When it comes to NASA, most people look to the skies as rockets, helicopters and astronauts push the boundaries of space exploration. But the benefits of going even further can be found here on Earth through products and services born from NASA’s innovation.
The latest issue of NASA’s Spinoff publication features a range of innovative business technologies that use the agency’s technology, research, and/or expertise to help people around the world. It also includes a section highlighting tomorrow’s technology.
“From the sky to hospitals around the world, NASA spinoffs are improving the lives of everyone,” said NASA Administrator Bill Nelson. “NASA’s work in research and technology gives businesses a competitive edge, drives the economy that allows America to compete globally and creates good-paying jobs for this generation — and the next.”

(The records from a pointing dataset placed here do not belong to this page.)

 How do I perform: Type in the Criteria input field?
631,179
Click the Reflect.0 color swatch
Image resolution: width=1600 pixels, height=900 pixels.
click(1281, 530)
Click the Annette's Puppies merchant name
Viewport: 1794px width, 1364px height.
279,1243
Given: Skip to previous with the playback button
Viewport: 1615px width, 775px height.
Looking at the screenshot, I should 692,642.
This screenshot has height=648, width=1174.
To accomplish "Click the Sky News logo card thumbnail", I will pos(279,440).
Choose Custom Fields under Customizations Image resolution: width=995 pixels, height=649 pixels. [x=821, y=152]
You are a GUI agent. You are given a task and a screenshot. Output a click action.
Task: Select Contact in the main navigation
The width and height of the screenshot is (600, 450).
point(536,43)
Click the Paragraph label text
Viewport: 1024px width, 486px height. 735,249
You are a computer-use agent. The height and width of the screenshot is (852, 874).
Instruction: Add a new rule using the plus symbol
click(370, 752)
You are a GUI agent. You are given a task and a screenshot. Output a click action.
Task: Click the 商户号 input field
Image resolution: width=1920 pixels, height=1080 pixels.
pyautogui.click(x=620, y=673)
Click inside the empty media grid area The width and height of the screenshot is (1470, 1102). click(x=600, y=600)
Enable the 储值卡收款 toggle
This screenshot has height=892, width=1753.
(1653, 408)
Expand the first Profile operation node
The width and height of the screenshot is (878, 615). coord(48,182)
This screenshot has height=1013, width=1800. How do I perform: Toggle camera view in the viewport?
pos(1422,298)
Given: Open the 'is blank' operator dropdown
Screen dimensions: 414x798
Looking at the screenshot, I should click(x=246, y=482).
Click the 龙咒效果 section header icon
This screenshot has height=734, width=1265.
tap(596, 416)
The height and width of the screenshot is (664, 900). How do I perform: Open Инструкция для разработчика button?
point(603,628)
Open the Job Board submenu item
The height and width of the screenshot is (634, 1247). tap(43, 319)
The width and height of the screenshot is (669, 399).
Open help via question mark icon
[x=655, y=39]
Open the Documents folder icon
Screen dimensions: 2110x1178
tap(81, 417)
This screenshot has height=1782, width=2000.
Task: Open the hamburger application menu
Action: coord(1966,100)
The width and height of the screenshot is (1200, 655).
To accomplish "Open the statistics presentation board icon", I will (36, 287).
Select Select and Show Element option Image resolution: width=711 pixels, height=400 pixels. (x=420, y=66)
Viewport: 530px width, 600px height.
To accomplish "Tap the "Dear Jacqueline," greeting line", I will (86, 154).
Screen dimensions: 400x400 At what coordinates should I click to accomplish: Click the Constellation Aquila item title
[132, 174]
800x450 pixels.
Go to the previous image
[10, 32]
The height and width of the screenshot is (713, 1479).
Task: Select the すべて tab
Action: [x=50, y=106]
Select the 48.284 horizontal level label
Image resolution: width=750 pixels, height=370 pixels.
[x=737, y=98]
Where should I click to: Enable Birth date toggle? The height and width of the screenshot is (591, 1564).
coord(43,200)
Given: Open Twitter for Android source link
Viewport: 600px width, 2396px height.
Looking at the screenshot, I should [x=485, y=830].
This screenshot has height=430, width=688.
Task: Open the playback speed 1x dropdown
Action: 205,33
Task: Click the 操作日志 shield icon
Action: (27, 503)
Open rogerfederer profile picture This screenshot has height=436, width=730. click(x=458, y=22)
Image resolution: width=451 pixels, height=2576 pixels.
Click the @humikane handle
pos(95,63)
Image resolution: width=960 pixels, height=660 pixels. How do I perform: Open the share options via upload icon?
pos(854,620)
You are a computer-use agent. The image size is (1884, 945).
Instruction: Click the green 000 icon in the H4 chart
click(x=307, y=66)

NASA’s Spinoff 2023 features more than 40 companies using NASA technology, research and funding to create better batteries to store green energy, improve airport traffic and save time for passengers and flights reduce fuel costs, move ventilators around the world, and even heal wounds. fast to humans and animals alike.
“Before it launched and gave us a new view of the universe, NASA’s James Webb Space Telescope was already improving one of the most common eye surgeries on Earth,” said Jim Reuter, co-director of the Space Technology Mission Directorate (STMD). “This is just one example of how the technology we’re developing for space exploration is improving people’s lives here on Earth.”
In this year’s Spinoff, readers will learn more about:
- How companies are using satellite data to strengthen people’s resilience to climate change and protect homeowners against natural disasters such as wildfires and floods.
- A new, sustainable, meat-free alternative born from NASA-funded research at Yellowstone National Park
- A robotic deep-diving astronaut’s successor that’s ready for offshore work like oil wells, wind turbines and fish farms.
The release also features a new cancer screening tool informed by the findings of astronauts exposed to space radiation while aboard the International Space Station, a technology developed by NASA that helps detect people trapped in the aftermath of the disaster, and a new 3D printing program uses “digital cloning” to reduce costs and speed up the development of complex industrial components.